Records contained in a dataset
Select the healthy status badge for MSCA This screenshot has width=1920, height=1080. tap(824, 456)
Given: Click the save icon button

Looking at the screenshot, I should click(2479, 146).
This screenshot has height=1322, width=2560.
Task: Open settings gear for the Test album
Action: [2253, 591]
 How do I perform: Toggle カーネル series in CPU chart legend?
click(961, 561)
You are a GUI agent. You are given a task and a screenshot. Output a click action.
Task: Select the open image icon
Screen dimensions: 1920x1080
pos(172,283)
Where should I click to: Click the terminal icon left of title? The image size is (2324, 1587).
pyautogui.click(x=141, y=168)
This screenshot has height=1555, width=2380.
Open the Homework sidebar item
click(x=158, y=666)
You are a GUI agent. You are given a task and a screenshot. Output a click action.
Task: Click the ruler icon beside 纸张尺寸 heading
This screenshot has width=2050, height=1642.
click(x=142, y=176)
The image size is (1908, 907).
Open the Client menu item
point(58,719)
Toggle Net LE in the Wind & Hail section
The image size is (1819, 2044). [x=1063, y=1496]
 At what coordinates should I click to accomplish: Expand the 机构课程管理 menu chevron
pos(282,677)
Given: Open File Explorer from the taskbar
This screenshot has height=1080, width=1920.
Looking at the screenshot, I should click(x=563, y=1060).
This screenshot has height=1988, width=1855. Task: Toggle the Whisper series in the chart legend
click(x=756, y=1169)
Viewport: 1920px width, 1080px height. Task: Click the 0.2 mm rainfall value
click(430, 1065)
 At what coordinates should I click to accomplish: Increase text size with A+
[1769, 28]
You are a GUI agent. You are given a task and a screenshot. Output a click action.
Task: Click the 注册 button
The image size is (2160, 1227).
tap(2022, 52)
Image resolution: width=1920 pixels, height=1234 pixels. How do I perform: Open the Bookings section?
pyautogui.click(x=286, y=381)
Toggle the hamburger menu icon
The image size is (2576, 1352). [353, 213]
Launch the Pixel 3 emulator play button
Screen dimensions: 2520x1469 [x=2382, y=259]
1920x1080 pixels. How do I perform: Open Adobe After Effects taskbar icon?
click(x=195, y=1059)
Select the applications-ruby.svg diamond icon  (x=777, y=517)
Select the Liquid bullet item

▶ **Exercise**:
What is the number of lines above that contain the word "Select"? Answer with that number only.

▶ **Answer to the problem**:
4